The payoff is substantial: if you complete the probation successfully, the court dismisses the charges and erases all records of the case. That means no conviction on your record and no need to disclose it in most situations. For someone facing a first-time forgery charge, this program is often the most important option on the table, and it’s worth raising with defense counsel early in the process.

Record Erasure After Conviction

If you’re convicted rather than diverted through accelerated rehabilitation, Connecticut’s Clean Slate law still provides a path to having the record erased. Under § 54-142a, misdemeanor convictions are erased by operation of law seven years after the date of your most recent conviction, provided the offense occurred on or after January 1, 2000.7Justia. Connecticut Code 54-142a – Erasure of Criminal Records

The seven-year clock does not start ticking until you have completed all parts of your sentence, including any incarceration, probation, or parole. You also cannot have any pending criminal charges in Connecticut at the time of erasure. Certain categories of offenses are excluded from automatic erasure, including family violence crimes and sexual offenses, but third-degree forgery is not on that exclusion list.7Justia. Connecticut Code 54-142a – Erasure of Criminal Records Keep in mind that the seven-year period resets with each new conviction, so a subsequent offense pushes out your eligibility date.

Immigration Consequences

For non-citizens, a forgery conviction carries risks that go well beyond the criminal penalties. The U.S. State Department’s Foreign Affairs Manual lists forgery as a crime that is generally held to involve moral turpitude.8U.S. Department of State. 9 FAM 302.3 – Ineligibility Based on Criminal Activity A crime involving moral turpitude can make you inadmissible to the United States, block naturalization, or trigger deportation proceedings depending on your immigration status and criminal history.

There is a narrow “petty offense” exception under federal immigration law that may apply when the maximum possible sentence is one year or less and the actual sentence imposed was six months or less. A Class B misdemeanor in Connecticut meets those thresholds on paper, but whether the exception applies depends on the specific facts and your broader immigration record. If you are not a U.S. citizen and are facing a forgery charge, the immigration consequences can be far more severe than the criminal penalties, and you should consult an immigration attorney before entering any plea.

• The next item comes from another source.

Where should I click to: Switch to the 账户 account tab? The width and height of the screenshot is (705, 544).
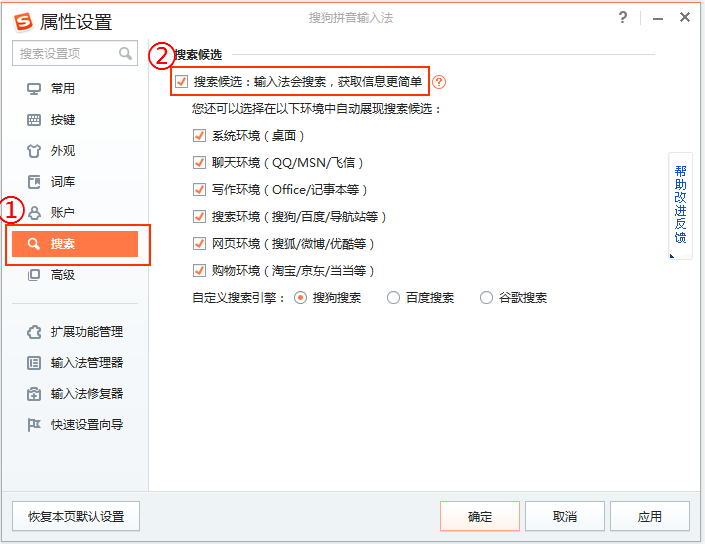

When Forgery Becomes a Federal Case

Most forgery cases in Connecticut stay in state court, but the federal government takes over when the forged document involves federal interests. Forging U.S. currency, government securities, or federal documents like passports is prosecuted under federal law, and the penalties are dramatically steeper. Under 18 U.S.C. § 471, forging a U.S. obligation or security carries up to 20 years in federal prison.9Office of the Law Revision Counsel. 18 USC 471 – Obligations or Securities of United States

Federal jurisdiction can also come into play when forged documents cross state lines or are used in schemes involving federal programs, mail fraud, or wire fraud. If a forged document is part of a broader identity theft operation, federal prosecutors may bundle the forgery into a larger indictment under statutes like 18 U.S.C. § 1028. The practical takeaway: if the document you’re accused of forging has any connection to the federal government or interstate commerce, expect the case to land in a courtroom with much harsher sentencing guidelines than a Connecticut state court would impose for a Class B misdemeanor.